А.В.Алексеева: — Когда началась война, я только окончила пять классов школы № 23 на Петроградской стороне. Меня и моего брата эвакуировали вместе со школой на Урал, но успели довезти только до г.Боровичи, откуда нас вскоре забрал папа. Началась блокада. Днём папа был на заводе, а я на чердаке дома № 33 по Большому проспекту тушила зажигательные бомбы и отоваривала карточки. Братишка из капризного своенравного мальчика превратился в тихого и печального ребёнка. Зимой начался страшный голод. На моих глазах однажды днём от голода умер братик, а той же ночью — папа. Утром пришла соседка и сказала, что меня лучше отвести в больницу, а она возьмёт три мои карточки на хлеб. В больнице нянечка, сняв с меня шапку, ужаснулась: вшей у меня было больше, чем волос. Был не только голод, но и холод, поэтому шапку я не снимала полгода. В те времена вода была в виде льда, помыть голову я не могла. Меня побрили наголо… Я выжила, и у меня с тех пор очень трепетное отношение к врачам, я считаю эту профессию самой нужной и важной в жизни.
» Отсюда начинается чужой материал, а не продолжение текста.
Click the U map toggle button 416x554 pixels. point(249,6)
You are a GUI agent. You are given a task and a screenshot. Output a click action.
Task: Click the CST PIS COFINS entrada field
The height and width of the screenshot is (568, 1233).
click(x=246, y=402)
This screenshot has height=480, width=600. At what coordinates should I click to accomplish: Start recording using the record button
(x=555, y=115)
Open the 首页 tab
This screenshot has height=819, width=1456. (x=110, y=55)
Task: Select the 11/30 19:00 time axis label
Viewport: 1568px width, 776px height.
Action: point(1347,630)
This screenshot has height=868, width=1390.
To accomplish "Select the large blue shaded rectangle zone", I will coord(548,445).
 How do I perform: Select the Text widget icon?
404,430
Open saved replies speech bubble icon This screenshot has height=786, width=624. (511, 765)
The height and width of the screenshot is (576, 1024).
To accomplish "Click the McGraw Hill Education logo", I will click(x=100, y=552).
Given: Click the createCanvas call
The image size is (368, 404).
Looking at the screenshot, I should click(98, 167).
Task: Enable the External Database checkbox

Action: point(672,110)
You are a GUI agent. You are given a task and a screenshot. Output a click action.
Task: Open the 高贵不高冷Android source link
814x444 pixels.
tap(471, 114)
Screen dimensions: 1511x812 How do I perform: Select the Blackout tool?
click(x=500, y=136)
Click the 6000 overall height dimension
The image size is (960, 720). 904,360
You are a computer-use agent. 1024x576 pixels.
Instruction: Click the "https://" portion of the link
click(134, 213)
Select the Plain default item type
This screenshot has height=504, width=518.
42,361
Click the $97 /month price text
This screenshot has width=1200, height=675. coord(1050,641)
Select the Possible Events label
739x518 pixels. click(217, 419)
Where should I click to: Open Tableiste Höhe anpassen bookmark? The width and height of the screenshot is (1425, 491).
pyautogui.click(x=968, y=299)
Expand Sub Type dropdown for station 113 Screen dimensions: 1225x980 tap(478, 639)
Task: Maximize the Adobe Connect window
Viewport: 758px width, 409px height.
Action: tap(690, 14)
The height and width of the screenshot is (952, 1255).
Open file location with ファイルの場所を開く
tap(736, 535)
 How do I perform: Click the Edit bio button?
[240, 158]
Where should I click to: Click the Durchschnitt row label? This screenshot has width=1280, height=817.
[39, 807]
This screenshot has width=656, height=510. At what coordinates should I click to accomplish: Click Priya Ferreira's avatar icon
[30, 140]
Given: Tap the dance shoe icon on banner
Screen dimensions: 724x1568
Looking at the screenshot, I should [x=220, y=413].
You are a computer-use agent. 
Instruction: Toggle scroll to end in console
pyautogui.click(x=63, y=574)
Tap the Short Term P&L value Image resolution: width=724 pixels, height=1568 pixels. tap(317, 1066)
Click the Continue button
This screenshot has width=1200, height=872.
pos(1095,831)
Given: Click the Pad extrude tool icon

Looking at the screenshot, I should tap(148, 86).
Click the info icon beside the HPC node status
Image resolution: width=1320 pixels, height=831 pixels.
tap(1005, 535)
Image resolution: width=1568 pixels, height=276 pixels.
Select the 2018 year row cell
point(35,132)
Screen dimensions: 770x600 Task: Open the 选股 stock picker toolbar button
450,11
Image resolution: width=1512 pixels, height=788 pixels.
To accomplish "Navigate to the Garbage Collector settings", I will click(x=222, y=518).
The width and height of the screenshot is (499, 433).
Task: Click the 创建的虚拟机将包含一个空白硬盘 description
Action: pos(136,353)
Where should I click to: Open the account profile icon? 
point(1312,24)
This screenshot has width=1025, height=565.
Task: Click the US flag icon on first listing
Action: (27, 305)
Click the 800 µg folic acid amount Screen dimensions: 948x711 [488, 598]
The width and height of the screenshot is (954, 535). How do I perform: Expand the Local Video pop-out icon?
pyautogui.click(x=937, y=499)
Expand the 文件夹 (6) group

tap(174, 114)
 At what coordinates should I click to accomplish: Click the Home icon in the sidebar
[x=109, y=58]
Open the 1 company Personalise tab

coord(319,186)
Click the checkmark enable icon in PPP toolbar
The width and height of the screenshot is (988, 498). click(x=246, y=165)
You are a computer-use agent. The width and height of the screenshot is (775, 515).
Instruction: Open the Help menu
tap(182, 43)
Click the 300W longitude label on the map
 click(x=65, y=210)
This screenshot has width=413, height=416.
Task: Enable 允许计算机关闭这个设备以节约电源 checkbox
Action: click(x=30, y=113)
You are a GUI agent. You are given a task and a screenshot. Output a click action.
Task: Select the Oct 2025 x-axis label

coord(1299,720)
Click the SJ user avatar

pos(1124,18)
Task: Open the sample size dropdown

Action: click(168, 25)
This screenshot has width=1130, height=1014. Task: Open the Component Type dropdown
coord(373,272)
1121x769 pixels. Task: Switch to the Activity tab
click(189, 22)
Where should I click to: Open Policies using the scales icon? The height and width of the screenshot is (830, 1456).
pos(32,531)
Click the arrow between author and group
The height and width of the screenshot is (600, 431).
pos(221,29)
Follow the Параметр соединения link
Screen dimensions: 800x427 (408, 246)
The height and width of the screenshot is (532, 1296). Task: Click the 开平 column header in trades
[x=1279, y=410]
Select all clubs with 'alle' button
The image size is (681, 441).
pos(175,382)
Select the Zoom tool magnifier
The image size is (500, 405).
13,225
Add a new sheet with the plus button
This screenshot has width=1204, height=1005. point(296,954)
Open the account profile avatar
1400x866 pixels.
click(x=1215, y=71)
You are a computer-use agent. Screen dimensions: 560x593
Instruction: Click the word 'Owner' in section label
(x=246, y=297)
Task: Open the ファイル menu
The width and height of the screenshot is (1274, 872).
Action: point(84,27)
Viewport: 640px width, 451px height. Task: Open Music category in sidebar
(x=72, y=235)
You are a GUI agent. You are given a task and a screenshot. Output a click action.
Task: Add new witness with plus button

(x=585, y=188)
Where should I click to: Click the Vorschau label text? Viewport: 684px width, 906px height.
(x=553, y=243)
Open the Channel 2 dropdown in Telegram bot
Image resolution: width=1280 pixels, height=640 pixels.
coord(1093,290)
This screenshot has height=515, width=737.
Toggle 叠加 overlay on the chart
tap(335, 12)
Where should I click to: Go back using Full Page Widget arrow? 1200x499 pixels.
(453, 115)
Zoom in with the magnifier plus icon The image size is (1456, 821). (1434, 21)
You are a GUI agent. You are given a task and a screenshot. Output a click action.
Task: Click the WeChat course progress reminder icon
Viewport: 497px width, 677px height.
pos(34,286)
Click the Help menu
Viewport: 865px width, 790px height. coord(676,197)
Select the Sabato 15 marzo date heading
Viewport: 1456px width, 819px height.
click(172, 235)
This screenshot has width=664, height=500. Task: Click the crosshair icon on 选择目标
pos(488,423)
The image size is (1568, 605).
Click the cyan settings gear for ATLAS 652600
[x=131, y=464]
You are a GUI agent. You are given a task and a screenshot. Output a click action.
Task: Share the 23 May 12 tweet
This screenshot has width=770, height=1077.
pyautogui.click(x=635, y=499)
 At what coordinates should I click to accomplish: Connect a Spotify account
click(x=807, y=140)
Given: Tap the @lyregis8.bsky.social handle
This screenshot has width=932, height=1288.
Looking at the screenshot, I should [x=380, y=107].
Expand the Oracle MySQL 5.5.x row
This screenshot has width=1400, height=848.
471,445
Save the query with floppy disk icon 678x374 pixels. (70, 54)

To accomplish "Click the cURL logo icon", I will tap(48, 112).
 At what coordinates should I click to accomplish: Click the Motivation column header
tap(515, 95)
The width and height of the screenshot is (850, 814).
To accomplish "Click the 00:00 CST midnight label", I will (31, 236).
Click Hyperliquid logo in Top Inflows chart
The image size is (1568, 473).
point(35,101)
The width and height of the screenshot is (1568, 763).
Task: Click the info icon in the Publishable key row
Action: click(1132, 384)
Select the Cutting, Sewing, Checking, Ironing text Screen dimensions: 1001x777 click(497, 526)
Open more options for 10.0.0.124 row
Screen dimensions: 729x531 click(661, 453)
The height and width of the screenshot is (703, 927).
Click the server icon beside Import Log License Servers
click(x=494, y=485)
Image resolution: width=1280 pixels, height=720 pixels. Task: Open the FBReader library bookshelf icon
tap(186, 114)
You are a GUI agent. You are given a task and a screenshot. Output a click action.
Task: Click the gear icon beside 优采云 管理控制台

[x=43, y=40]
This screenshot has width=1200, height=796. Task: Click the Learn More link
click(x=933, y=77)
КРЫС МЫ БОЯЛИСЬ БОЛЬШЕ, ЧЕМ ТРУПОВ!

Зинаида Фёдоровна Григорьева: — Во время страшной блокадной зимы 1941/42 годов мне было 11 лет, а брату — пять. Жили мы с родителями в новом доме на Московском шоссе (ныне площадь Чернышевского). В первые месяцы войны мы вместе с подростками из нашего дома помогали в дежурствах самообороны, разносили повестки из райвоенкомата, очищали чердачные помещения.

С сентября 1941 года линия фронта проходила около Пулковских высот, в нескольких километрах от нашего дома. По окружной линии железной дороги проходил передний край внутренней обороны. Всех, кто жил южнее железнодорожной линии, переселили в северные районы города. В октябре нашу семью подселили в двухкомнатную квартиру, расположенную на первом этаже в доме № 12 на ул.Мира, в проходную комнату, натопить которую было невозможно. Было пронзительно холодно. Отца-инвалида уволили с работы, и вместо рабочей карточки он получил иждивенческую. В ночь на 1 января 1942 года папа умер. Два дня мы спали с умершим отцом в одной постели. В тот же день умерли и хозяева квартиры. Уходя на работу, мама предупредила дворника, что в квартире остались двое детей и нужно убрать тела умерших. Нам с братом было не страшно находиться рядом с трупами, но мы очень боялись крыс. Они обгрызали у покойников кисти рук, ноги… Ночью открылась дверь, и двое мужчин закричали: «Где трупы, мы заберём!» Я просила не забирать тело отца, объяснила, что мама скоро придёт и мы сами похороним папу. Тело папы оставили. Утром пришла мама с гробом. На Серафимовском кладбище за хлебную карточку нам удалось похоронить отца в чью-то могилу.